### EXCERPT PROVIDED
◆ ◆ ◆ ◆

I'm not an expert on databases, but there is a fairly general approach to performance issues that is often applicable. These are typically applied in order, i.e. throwing hardware at the problem might not help much without appropriate indices.


Part of this is to establish a baseline to have a good idea if a change produced a benefit or not. Another part is to do profiling to find potential performance issues. For databases this typically involves some way to inspect and profile queries. This question deals with postgres query profiler

Algorithmic improvements

This typically involves smarter ways of doing this, reducing the computational complexity of the problem. In regards to databases this typically involves ensuring tables have appropriate indices, avoiding the need to scan entire tables. Another fairly common issue is doing filtering in the application instead of in the database, this can cause extra delays since more records need to be transferred.


If you are doing things repeatedly it might make sense to store the results in case they are needed again. In regards to websites and databases it might just be a front end that does some caching, or it might be something like a materialized view where more work is done up front, to reduce the work needed for each query. For all caching systems you will need some cache invalidation policy, and this is one of the potential harder problem in computing. But for a recommendation system it might be sufficient to just update the cache every day or so.


If everything else is insufficient you can often throw hardware at the problem, i.e. more memory, faster disks, more CPUs etc. If a single machine is not sufficient, postgres and many other databases support sharding, but will probably work best when there is some partitioning so that the queries only need to access data in a single shard, so it might not be as applicable in your case.


For some high performance systems it might make sense to write your own specialized solution. Systems like databases need to perform well for a wide variety of tasks. For some tasks there might be significant performance improvements with a custom solution, since this can make many assumptions not possible for a more general system.

◆ ◆ ◆ ◆

### EXTRACTED RECORDS

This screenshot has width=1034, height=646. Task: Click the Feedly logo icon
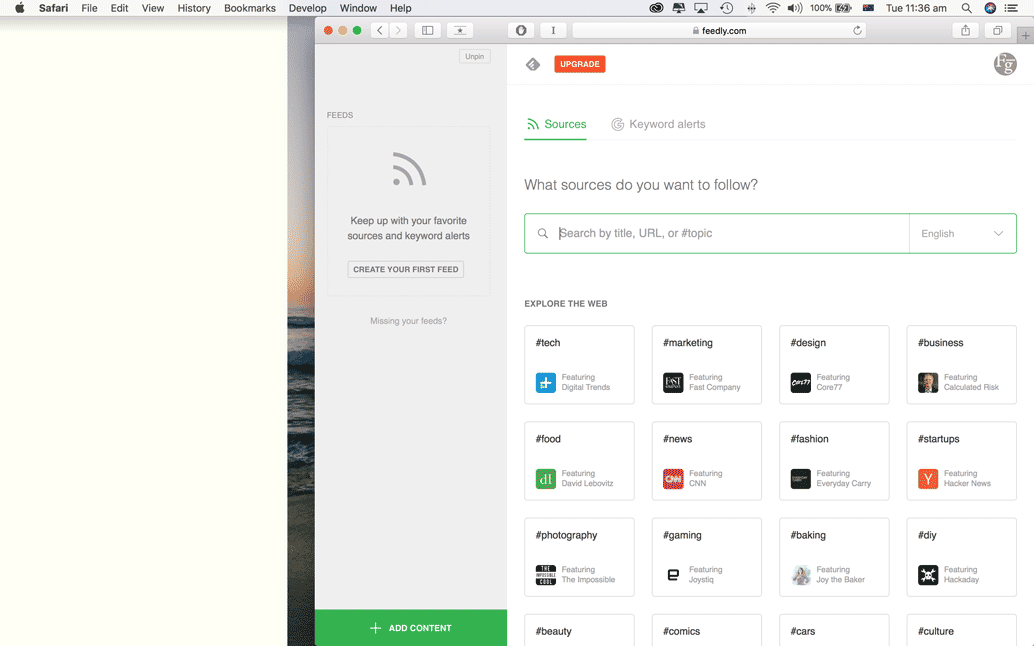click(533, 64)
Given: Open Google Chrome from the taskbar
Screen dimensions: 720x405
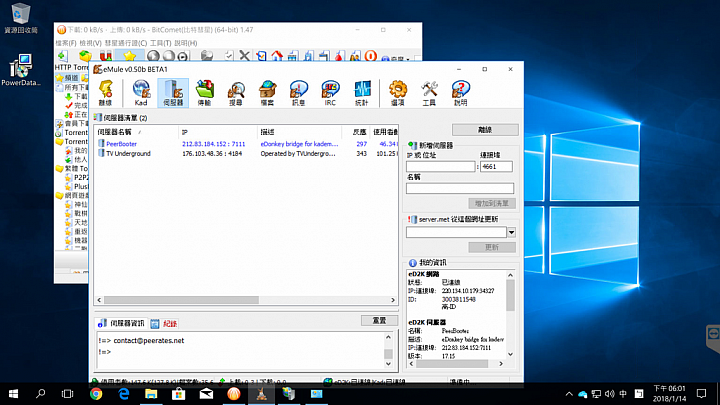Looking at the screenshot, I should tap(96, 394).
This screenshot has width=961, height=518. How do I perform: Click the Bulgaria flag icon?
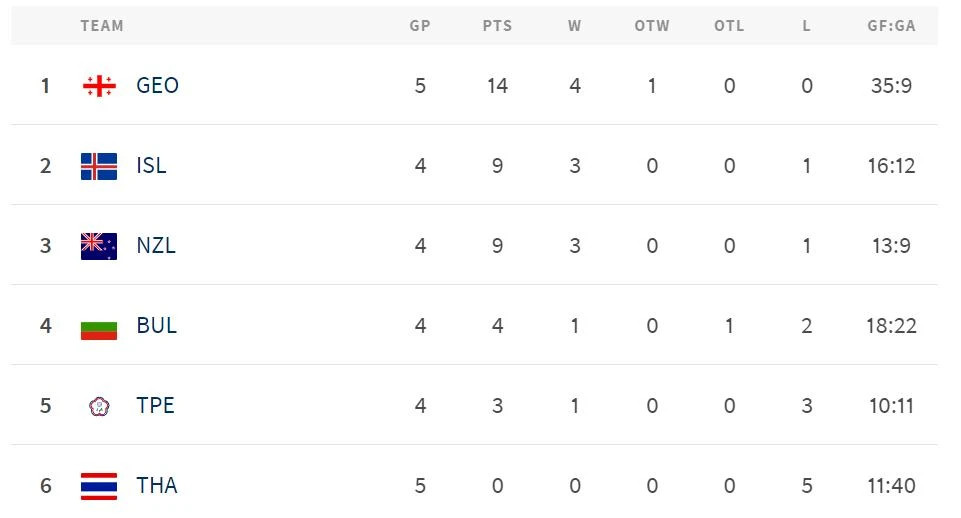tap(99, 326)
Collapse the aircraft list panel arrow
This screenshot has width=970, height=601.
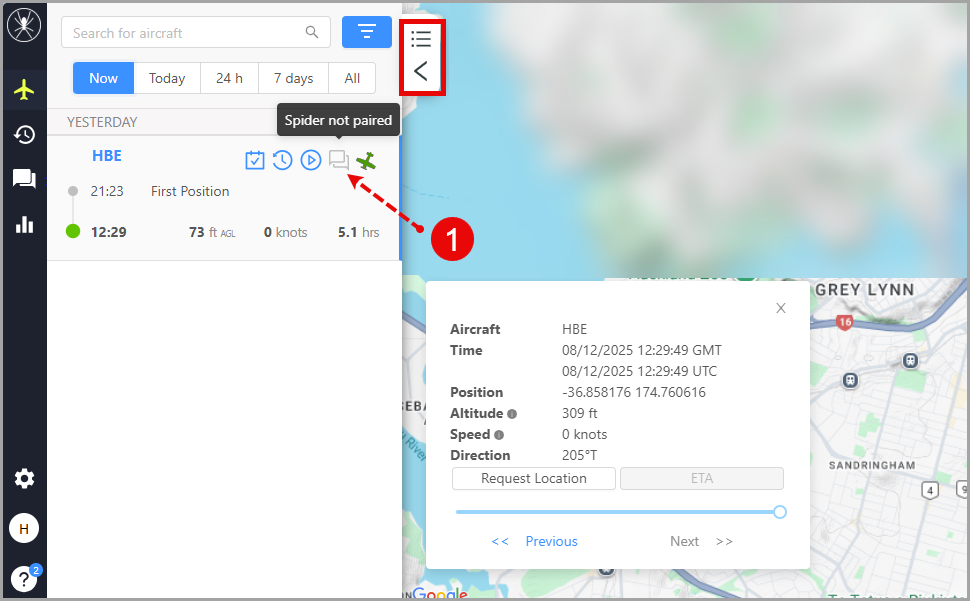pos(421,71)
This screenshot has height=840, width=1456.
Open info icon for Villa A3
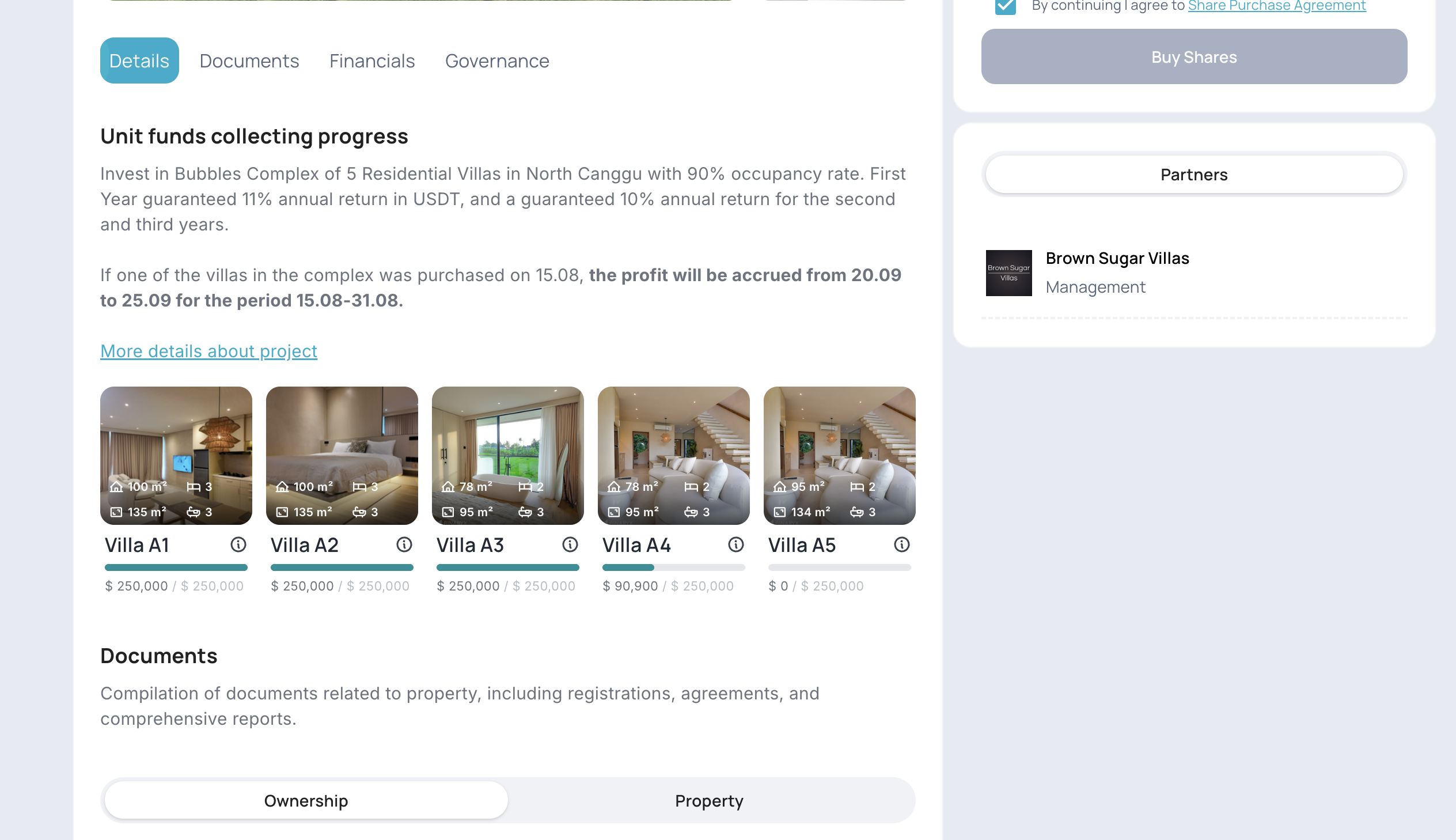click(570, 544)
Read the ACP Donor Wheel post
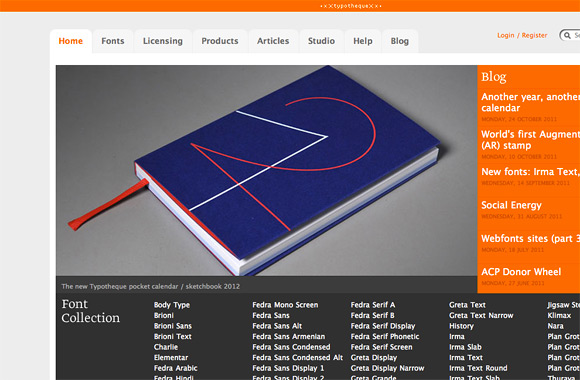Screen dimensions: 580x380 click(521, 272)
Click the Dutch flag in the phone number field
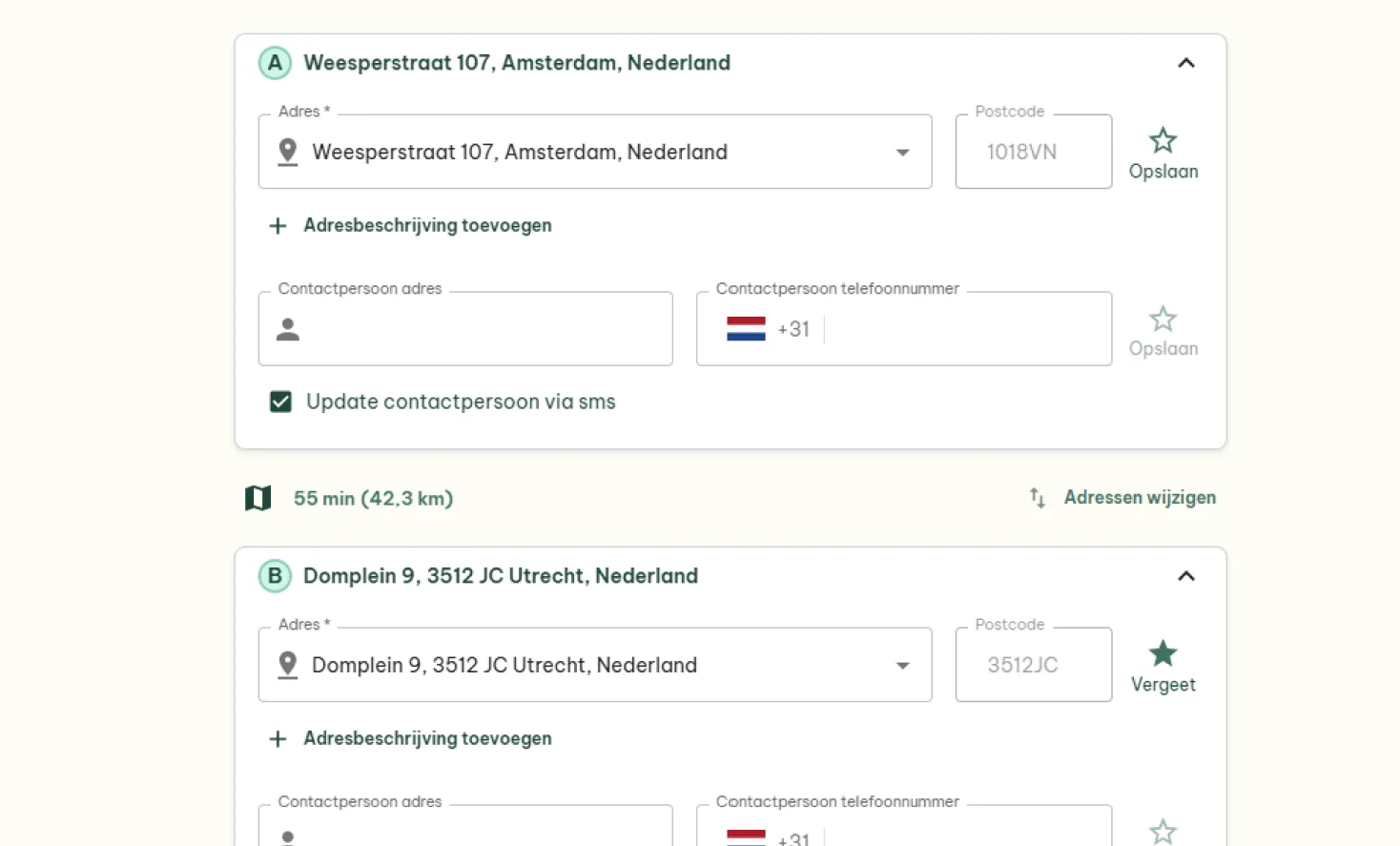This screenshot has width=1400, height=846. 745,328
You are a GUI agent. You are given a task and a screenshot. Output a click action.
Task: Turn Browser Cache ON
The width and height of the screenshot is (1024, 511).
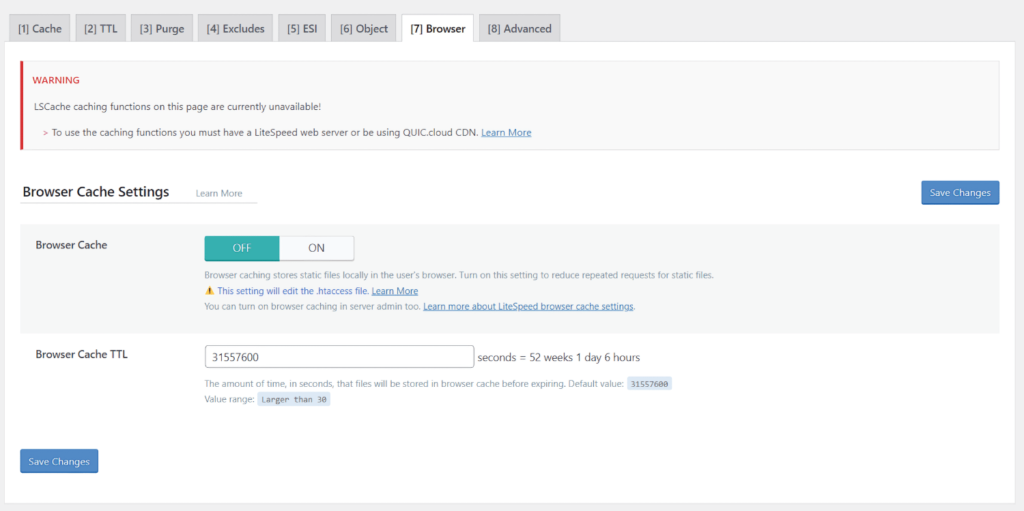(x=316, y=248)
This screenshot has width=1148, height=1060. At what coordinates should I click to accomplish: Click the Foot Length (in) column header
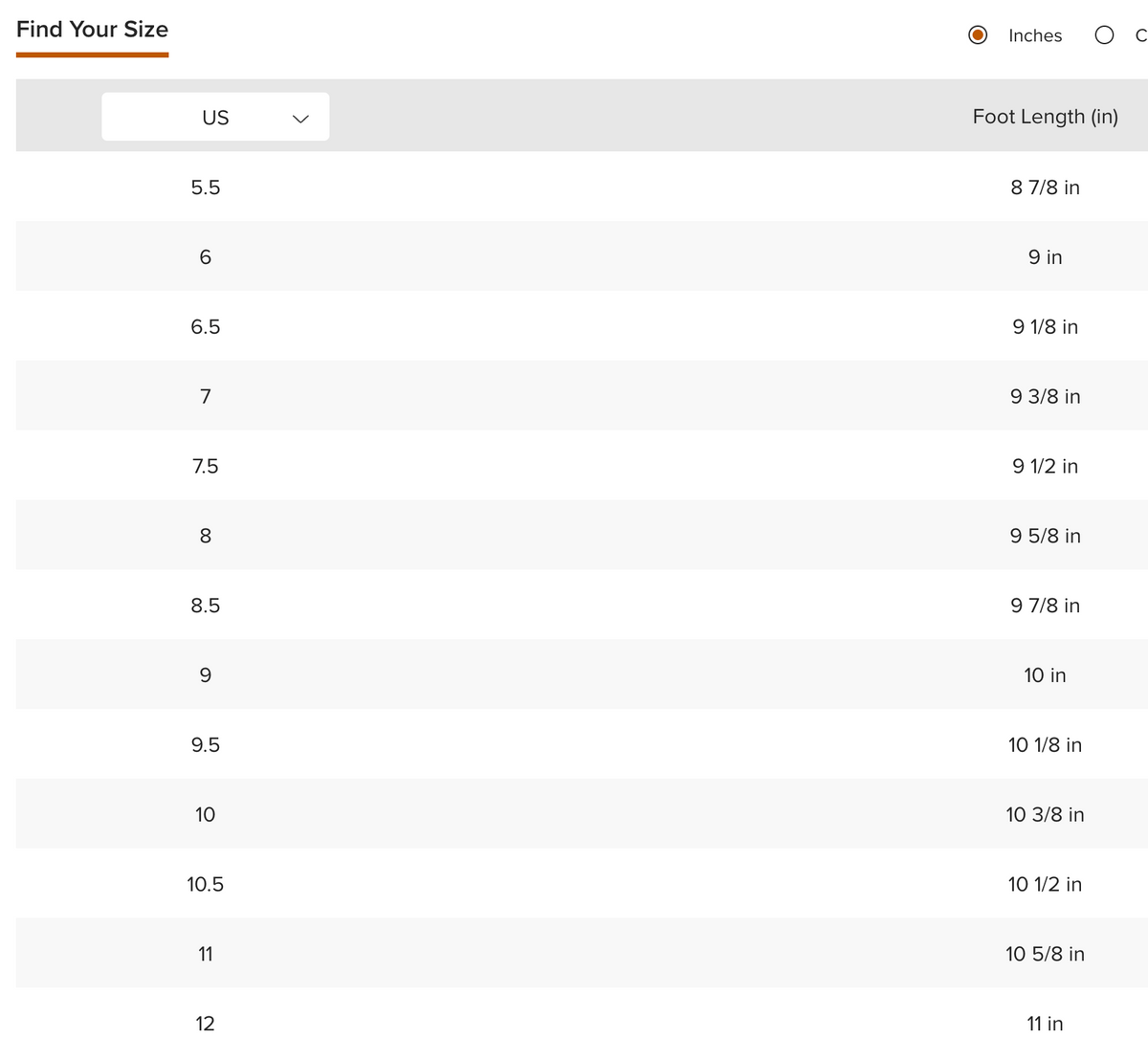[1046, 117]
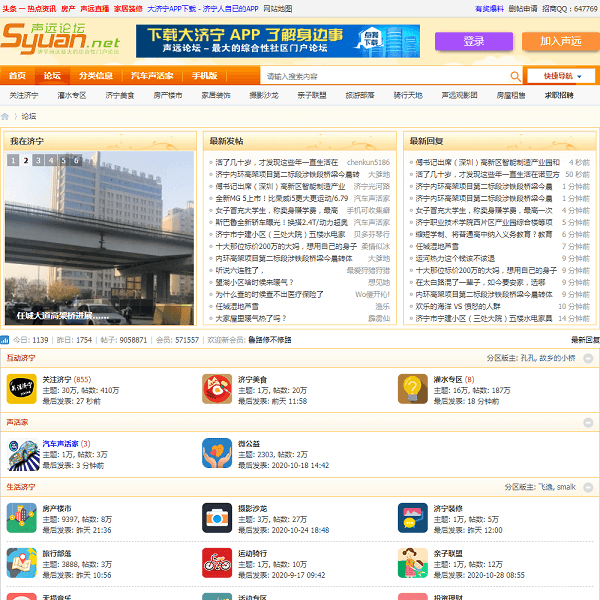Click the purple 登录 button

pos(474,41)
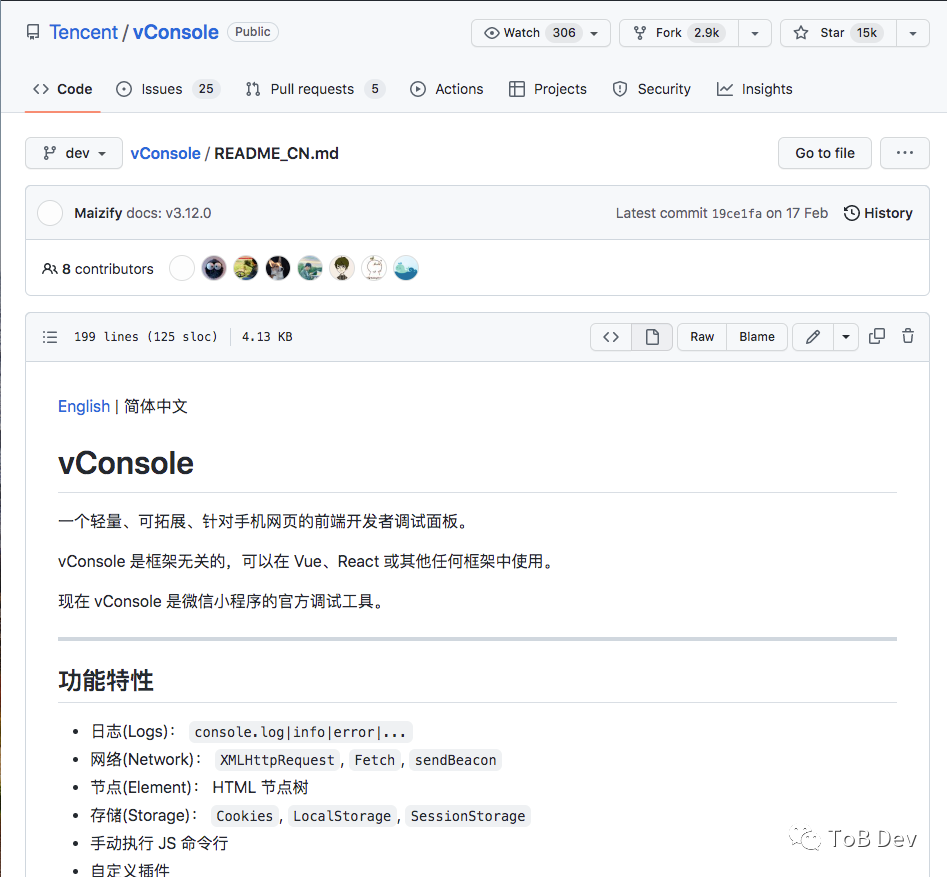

◆ ◆ ◆ ◆

### TASK INSTRUCTIONS
Write out the stretch of the database performance text from "If everything else" through "in your case.". Work only from the database performance text.

### SOLUTION TO THE PROBLEM
If everything else is insufficient you can often throw hardware at the problem, i.e. more memory, faster disks, more CPUs etc. If a single machine is not sufficient, postgres and many other databases support sharding, but will probably work best when there is some partitioning so that the queries only need to access data in a single shard, so it might not be as applicable in your case.